The Best Vitamins to Take

Even when you’re eating a well-balanced diet, you may be lacking some basic nutrients. Vitamins can give you that much-needed boost to feel great and maintain stable health. With so many available options, it can be confusing to know what you should or shouldn’t be taking. 

In today’s blog post, let’s discuss four vitamins to include in your health routine and why you should be taking them.

Vitamin D

Vitamin D is a fat-soluble vitamin that is activated by UV rays and is one of the most common deficiencies. In fact, over one billion people worldwide are vitamin D deficient, creating an “epidemic” according to experts. Vitamin D acts as both a vitamin and a hormone, making it essential to your health. 

Since over 50 to 90 percent of vitamin D is absorbed through the skin, getting safe sun exposure is also key to creating healthy levels of this essential vitamin. If you live in an area that doesn’t get much sunlight or if your lifestyle requires you to stay indoors most of the day, you may need to supplement your sun exposure with a vitamin D pill or powders.

Vitamin B Complex

There are eight different B vitamins that make up the vitamin B complex. These vitamins affect your energy level, brain function, and immune system. Many B vitamins can be found in protein, such as fish, poultry, and meat, as well as dairy products. Unfortunately, most Americans, particularly those who follow a vegetarian or vegan diet, do not get enough vitamin B from food alone.

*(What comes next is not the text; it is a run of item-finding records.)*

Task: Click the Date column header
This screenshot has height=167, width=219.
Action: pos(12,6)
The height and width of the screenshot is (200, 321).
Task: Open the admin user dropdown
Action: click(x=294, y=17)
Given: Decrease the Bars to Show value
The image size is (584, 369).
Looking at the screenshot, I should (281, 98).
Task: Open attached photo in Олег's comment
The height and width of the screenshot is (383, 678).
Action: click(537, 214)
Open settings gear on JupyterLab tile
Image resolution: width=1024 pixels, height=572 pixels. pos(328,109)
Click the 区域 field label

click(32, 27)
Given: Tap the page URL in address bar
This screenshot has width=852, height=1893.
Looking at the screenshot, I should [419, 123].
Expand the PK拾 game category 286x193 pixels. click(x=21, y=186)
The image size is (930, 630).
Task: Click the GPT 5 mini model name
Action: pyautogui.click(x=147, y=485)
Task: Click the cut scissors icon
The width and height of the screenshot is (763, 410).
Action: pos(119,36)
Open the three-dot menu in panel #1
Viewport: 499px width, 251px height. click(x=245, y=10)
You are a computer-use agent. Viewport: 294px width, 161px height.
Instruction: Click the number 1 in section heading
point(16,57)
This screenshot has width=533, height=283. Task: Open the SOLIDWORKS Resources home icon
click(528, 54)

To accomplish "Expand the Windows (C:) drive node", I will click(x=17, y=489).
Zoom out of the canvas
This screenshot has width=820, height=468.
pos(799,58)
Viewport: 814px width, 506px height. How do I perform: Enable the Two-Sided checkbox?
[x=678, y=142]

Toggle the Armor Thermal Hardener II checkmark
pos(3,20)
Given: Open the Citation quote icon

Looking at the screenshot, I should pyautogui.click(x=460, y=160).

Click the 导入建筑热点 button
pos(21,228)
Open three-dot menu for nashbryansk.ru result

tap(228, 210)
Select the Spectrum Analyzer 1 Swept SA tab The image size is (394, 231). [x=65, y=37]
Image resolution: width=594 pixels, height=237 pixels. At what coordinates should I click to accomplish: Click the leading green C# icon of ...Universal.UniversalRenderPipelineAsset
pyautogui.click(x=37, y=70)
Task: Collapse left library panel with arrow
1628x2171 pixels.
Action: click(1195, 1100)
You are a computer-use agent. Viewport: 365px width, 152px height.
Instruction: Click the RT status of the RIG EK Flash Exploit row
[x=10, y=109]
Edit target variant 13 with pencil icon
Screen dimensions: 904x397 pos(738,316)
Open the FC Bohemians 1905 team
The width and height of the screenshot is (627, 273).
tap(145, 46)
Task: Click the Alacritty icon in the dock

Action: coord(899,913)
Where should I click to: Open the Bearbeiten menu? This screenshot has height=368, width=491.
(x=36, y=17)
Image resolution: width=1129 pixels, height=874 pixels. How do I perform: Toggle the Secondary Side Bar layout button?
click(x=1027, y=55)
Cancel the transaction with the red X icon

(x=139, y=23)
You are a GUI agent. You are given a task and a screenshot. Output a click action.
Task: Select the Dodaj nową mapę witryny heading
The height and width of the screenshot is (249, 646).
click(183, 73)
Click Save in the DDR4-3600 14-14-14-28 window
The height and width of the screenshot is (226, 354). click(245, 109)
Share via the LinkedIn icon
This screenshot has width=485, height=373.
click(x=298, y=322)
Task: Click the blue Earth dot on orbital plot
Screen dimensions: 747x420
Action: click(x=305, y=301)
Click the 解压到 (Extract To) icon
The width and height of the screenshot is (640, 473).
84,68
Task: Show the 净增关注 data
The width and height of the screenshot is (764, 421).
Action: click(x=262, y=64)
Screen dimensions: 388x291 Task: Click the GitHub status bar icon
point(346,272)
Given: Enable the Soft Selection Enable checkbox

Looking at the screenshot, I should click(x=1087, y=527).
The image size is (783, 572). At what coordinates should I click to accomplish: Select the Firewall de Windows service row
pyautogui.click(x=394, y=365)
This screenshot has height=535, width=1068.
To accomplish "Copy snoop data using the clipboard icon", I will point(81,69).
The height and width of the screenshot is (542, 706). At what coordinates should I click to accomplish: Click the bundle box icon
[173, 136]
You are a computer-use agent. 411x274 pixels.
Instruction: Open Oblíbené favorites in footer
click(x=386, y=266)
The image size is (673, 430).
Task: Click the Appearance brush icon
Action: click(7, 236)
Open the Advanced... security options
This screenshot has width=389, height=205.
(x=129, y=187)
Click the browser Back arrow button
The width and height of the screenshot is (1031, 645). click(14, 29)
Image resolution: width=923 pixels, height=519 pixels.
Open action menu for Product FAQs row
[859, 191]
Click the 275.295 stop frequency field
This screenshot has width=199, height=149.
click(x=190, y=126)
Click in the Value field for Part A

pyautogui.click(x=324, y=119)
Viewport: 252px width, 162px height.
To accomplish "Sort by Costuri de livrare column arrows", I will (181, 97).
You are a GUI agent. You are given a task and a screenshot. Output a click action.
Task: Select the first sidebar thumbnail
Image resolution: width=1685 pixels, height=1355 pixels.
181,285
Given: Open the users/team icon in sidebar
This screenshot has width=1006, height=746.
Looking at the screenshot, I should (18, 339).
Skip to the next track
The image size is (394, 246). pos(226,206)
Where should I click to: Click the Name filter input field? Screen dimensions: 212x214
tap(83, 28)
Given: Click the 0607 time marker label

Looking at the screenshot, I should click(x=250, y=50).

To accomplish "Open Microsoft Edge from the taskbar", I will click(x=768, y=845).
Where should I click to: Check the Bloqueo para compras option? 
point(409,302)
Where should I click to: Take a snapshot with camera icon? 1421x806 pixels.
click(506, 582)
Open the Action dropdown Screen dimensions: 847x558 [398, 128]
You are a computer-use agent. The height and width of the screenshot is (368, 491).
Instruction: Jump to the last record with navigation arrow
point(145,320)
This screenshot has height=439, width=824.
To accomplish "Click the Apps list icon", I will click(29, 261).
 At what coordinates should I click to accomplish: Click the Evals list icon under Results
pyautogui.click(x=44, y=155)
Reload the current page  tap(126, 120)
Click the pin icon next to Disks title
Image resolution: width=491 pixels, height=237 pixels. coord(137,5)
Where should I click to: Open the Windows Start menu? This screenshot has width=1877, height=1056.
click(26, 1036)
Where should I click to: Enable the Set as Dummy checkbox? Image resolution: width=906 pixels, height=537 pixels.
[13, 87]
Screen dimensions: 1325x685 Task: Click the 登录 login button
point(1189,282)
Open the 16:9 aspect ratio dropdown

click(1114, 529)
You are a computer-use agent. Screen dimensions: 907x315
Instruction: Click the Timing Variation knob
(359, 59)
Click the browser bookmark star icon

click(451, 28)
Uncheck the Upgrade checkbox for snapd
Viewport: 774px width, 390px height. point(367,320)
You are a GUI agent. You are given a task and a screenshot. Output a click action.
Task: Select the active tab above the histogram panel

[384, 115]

Lately, the idea of “gut health” has become an increasingly popular topic online – and for a good reason. The gut is made up of both good and bad bacteria. When your gut microbiome becomes imbalanced and the bad bacteria outweighs the good, a probiotic can help. With the biome affecting over 70 percent of the immune system, it is so important to keep your gut healthy!


Calcium is vital for bone health but also plays a role in muscle and nerve health. Over 72 percent of this essential vitamin comes from dairy products; if you are vegan or lactose-intolerant, a supplement may be beneficial for you. Tofu, spinach, and soy are also great sources of calcium, so try to include these foods in your daily diet.

Remember to check with your doctor before starting a new supplement. 

High amounts of some vitamins can cause some annoying side effects, so confirm your dosages with your primary care physician. It is also important to know that not every supplement is created equally. When buying supplements, look for third-party testing and the USP seal to ensure that the company has taken proper measures to create safe products.